Read Better Off Dead: (Victor the Assassin 4) Online
Authors: Tom Wood
Blake Moran’s café was located between a kebab shop and a narrow single-lane road, on the other side of which lay a bowling alley. Like the kebab shop next to it, the café was no chic eatery or coffee shop. It looked the kind of place that non-regulars hurried past, concerned by the hordes of unsavoury men that hung around inside all day long. Metal tables and chairs stood outside on the pavement. A freestanding blackboard listed today’s specials in indecipherable script. Victor thought he made out the word soup.
He waited at a bus shelter thirty metres away, on the other side of the street. He pretended to study the route and timetable listings while he performed the last stage of his surveillance. The cover was probably excessive. No one inside the café seemed to pay any attention to the goings-on outside. Intermittently, men would come out to smoke. Often they had lit up before they made it to the door. Victor didn’t envy the public health inspector who would have to give the proprietor a verbal warning.

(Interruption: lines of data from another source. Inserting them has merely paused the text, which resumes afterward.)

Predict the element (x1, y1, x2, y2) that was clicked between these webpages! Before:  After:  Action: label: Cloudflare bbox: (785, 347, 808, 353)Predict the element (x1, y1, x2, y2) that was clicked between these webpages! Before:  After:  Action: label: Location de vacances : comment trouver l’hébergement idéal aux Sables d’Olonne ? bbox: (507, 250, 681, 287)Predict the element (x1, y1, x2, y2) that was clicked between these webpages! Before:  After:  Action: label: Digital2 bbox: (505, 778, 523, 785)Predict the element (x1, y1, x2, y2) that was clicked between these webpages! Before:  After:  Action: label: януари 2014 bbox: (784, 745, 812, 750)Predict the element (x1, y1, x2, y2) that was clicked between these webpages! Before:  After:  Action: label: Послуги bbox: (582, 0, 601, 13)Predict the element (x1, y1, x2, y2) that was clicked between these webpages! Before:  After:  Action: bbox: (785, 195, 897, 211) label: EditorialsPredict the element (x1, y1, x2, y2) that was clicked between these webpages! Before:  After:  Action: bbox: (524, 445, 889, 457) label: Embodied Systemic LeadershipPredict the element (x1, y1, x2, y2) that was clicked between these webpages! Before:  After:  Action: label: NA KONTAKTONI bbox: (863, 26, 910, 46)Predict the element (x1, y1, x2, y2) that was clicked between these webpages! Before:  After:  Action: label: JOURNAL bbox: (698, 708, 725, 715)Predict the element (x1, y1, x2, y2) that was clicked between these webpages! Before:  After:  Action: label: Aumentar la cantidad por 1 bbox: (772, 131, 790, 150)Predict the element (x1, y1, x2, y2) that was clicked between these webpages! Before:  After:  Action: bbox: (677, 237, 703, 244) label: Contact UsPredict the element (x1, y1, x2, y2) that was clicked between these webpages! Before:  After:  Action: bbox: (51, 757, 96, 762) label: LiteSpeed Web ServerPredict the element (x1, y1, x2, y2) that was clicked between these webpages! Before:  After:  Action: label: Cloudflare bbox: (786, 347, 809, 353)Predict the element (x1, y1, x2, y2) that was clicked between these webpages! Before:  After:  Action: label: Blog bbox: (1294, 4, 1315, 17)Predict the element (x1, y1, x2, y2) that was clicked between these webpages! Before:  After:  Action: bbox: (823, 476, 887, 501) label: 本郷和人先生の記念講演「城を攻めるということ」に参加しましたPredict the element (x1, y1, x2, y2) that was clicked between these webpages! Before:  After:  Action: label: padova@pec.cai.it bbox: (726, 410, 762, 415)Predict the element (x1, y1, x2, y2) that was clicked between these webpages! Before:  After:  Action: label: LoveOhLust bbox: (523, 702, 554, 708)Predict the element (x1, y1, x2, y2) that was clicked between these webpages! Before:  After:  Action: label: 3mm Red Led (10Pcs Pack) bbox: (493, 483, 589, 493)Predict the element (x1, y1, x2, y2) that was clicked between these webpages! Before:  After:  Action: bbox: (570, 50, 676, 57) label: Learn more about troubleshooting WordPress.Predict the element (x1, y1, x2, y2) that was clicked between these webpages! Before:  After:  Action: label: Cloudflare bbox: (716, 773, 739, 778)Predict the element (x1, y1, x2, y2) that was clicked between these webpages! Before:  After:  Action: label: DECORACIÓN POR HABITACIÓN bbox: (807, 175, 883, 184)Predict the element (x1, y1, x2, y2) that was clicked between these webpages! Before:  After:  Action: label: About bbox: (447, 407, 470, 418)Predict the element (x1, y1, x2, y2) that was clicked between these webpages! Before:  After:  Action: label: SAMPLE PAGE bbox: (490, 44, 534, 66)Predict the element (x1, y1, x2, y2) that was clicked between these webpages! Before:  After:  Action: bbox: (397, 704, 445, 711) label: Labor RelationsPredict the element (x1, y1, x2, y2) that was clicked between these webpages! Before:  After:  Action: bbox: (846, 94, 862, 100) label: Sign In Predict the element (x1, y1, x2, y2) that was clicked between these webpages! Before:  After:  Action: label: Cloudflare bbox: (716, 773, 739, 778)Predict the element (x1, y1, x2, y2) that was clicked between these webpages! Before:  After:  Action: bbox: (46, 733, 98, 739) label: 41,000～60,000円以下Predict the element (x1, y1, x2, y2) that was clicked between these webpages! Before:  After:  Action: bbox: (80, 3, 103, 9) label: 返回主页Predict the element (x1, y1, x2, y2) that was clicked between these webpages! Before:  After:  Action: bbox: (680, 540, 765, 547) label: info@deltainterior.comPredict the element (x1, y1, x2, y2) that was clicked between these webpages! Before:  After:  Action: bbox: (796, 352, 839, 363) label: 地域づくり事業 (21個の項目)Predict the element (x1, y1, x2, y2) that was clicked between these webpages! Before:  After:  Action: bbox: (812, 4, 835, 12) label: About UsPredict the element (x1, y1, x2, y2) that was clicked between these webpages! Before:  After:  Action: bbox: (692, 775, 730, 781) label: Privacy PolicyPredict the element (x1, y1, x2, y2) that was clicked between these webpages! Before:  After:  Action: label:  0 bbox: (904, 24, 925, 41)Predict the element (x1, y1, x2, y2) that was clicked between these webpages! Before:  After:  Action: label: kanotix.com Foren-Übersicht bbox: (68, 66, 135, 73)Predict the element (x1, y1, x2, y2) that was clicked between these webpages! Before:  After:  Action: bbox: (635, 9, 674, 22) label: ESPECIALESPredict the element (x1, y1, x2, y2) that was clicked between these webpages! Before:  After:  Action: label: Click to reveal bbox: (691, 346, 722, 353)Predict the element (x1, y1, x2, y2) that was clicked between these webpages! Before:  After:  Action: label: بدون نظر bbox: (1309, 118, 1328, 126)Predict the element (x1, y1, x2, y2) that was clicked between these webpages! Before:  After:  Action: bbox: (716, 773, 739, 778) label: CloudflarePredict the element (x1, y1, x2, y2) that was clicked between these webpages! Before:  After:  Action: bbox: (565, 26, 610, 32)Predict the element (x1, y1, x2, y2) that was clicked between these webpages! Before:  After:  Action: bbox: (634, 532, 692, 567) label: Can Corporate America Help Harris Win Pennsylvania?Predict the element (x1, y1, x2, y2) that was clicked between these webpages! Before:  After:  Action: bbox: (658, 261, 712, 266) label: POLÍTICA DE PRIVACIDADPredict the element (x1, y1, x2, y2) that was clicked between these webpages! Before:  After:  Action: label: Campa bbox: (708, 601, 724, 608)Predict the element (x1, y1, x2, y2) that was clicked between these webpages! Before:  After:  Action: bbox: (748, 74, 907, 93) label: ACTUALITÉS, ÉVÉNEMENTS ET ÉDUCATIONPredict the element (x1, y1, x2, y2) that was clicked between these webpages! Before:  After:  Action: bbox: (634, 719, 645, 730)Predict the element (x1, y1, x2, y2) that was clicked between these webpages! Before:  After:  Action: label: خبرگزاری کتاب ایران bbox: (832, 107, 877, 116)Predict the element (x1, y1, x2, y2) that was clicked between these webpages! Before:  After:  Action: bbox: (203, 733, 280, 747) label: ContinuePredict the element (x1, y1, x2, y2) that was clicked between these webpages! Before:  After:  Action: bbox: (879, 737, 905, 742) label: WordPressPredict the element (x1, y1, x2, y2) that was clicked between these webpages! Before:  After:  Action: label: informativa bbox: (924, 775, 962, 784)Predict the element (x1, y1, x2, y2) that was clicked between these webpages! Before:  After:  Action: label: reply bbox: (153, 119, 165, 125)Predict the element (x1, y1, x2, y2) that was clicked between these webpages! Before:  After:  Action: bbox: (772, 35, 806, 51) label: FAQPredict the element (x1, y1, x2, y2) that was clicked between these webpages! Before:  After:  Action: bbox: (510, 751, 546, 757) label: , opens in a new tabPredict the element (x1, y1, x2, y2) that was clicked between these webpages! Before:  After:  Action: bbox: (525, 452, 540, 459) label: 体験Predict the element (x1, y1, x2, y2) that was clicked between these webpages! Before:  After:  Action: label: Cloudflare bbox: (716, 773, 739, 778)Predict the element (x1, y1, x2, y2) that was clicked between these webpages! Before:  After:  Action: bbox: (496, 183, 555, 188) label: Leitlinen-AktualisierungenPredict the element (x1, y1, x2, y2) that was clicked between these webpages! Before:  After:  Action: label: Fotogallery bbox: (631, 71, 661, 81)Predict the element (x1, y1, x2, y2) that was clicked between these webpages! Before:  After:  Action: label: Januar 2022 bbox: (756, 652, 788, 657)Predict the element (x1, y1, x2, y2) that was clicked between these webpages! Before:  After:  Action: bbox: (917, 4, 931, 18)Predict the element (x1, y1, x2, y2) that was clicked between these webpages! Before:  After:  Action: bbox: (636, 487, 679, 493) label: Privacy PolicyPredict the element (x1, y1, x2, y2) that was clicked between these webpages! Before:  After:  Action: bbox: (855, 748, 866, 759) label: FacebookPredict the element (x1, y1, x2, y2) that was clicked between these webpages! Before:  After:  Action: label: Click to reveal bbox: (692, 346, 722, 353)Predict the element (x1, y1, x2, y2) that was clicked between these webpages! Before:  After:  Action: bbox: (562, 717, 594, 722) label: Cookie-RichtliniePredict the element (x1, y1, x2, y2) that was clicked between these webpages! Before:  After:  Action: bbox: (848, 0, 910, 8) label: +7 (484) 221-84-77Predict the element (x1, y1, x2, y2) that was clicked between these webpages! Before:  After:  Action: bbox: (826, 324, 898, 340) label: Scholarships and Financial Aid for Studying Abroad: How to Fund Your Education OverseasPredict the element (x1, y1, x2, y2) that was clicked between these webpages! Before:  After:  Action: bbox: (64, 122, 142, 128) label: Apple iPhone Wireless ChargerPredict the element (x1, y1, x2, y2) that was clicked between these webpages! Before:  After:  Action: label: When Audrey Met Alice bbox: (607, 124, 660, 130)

He’d operated against, and been around, enough organised criminals in his time to recognise a front. The café was a bad establishment in a worse area, filled with gangsters. Any hapless passer-by who had the misfortune of stepping inside for a drink or meal would never elect to go back a second time. But the custom, or lack thereof, didn’t matter. Cafés had a high percentage of cash turnover, which meant they were good places to launder money through. Every cup of surprisingly expensive espresso or bottle of mineral water the goons inside ordered would be delivered with a receipt. No money would change hands, but the day’s take equivalent in illicitly gained cash could be put through the books and come out the other end clean and declarable.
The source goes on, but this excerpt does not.